• [Directions]: Your answer must be an exact copy of the lines from the one holding "Task: Click trash icon for question 82" through the last line of the entries below, with nothing added.

━━ Input for this task ━━

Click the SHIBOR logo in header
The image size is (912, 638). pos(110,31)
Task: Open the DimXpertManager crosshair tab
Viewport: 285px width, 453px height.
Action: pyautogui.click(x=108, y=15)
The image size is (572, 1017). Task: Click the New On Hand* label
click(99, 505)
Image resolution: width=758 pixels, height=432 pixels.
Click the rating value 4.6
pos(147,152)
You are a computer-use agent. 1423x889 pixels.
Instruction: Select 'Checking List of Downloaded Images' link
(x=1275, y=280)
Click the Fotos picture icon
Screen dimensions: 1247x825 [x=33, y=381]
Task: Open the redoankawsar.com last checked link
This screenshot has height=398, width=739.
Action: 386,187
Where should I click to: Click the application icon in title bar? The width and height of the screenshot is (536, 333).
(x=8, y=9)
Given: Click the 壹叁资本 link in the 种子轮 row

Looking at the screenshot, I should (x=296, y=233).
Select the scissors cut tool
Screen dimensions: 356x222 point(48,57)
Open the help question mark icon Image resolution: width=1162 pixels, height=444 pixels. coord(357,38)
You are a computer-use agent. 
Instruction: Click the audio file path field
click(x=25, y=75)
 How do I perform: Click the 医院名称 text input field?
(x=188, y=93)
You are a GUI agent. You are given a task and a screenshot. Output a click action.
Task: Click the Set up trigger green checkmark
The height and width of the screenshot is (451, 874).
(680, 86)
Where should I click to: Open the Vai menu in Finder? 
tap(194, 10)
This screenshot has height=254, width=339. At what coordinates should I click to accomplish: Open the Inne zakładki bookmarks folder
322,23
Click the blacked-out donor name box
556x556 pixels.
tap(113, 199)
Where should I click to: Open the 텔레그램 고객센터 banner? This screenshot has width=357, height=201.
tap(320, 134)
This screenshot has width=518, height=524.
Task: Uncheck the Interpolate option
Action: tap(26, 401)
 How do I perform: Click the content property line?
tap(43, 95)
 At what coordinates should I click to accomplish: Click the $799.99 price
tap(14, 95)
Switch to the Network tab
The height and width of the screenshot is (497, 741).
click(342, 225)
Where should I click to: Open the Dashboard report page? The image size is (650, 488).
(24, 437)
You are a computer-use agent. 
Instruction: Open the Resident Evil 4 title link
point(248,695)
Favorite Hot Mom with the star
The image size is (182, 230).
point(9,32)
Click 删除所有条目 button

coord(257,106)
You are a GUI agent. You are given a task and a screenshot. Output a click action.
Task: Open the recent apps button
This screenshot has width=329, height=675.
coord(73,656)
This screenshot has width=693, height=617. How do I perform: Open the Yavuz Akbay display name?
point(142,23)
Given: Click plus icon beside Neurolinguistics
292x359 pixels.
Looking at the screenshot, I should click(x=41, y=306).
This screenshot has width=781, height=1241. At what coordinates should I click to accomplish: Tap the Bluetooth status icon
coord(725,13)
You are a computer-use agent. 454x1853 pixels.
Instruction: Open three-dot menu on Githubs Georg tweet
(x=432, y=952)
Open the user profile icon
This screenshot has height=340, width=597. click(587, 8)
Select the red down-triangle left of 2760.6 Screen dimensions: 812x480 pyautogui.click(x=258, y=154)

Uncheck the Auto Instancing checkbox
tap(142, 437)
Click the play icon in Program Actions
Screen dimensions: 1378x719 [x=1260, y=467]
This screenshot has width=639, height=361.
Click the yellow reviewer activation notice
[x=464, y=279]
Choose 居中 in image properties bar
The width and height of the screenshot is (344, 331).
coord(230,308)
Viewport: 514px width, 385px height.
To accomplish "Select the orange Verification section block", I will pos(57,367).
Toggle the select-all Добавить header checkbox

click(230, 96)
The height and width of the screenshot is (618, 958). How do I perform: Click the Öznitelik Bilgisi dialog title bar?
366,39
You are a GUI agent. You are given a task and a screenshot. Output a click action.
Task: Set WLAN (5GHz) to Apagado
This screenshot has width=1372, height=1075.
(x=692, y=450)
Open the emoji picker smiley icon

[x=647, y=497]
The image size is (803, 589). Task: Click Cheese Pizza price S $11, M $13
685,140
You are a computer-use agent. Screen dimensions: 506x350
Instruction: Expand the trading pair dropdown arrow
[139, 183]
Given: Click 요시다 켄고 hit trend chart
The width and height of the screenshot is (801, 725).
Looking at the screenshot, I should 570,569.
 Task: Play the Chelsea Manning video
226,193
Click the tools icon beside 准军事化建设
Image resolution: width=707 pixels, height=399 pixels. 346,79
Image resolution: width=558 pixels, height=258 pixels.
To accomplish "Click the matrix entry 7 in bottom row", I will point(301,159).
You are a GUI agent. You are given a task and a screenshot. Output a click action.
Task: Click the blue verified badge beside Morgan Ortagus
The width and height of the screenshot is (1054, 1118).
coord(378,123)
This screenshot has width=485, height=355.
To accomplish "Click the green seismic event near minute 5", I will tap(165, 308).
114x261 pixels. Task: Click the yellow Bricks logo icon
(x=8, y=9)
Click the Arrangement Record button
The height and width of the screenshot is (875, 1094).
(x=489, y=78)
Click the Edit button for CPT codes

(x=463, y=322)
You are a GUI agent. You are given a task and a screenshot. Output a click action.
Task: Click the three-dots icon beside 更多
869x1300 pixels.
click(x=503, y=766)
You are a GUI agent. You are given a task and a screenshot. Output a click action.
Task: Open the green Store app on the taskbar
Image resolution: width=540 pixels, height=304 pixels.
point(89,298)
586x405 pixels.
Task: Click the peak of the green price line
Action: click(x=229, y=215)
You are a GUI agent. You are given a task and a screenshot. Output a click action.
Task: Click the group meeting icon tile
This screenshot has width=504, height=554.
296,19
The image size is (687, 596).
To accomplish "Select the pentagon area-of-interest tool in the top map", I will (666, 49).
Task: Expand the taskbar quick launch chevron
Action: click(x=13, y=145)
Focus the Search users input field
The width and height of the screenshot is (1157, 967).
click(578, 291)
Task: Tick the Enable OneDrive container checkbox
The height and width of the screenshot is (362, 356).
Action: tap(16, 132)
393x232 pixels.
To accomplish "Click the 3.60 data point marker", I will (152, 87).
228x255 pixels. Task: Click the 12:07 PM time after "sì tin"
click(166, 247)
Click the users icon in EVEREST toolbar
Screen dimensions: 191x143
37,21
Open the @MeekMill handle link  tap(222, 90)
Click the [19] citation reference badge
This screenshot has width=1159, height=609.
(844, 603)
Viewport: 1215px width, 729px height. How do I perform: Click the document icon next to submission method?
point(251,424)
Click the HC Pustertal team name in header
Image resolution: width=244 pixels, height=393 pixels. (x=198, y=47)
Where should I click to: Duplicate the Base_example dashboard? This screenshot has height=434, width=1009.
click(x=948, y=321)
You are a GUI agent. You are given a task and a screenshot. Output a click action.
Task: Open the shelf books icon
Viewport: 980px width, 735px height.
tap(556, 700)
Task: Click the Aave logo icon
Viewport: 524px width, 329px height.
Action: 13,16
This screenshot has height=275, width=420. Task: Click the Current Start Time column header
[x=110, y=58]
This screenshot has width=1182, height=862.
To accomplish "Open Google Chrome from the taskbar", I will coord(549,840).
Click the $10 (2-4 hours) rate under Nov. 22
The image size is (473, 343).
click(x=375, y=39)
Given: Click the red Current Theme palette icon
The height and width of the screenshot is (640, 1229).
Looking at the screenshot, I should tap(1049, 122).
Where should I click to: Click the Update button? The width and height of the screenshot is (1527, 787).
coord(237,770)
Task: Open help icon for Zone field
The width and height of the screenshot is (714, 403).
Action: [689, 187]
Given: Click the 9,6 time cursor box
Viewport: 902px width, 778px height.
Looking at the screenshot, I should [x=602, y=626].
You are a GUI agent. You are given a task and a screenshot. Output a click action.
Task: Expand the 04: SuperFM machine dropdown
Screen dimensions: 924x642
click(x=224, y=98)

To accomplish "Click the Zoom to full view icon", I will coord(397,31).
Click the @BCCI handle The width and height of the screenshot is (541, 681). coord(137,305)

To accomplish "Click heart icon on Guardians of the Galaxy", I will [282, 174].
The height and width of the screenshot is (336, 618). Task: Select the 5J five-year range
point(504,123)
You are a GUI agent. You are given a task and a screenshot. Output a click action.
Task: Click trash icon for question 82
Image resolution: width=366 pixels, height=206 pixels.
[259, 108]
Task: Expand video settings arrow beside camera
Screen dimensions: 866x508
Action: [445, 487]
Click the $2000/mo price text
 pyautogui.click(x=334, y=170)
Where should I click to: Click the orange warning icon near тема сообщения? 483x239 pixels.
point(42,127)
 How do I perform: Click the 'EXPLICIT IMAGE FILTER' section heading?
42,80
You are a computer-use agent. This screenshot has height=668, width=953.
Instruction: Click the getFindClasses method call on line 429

━━━

• [Answer to this problem]:
Task: Click trash icon for question 82
Image resolution: width=366 pixels, height=206 pixels.
[259, 108]
Task: Expand video settings arrow beside camera
Screen dimensions: 866x508
Action: [445, 487]
Click the $2000/mo price text
 pyautogui.click(x=334, y=170)
Where should I click to: Click the orange warning icon near тема сообщения? 483x239 pixels.
point(42,127)
 How do I perform: Click the 'EXPLICIT IMAGE FILTER' section heading?
42,80
You are a computer-use agent. This screenshot has height=668, width=953.
Instruction: Click the getFindClasses method call on line 429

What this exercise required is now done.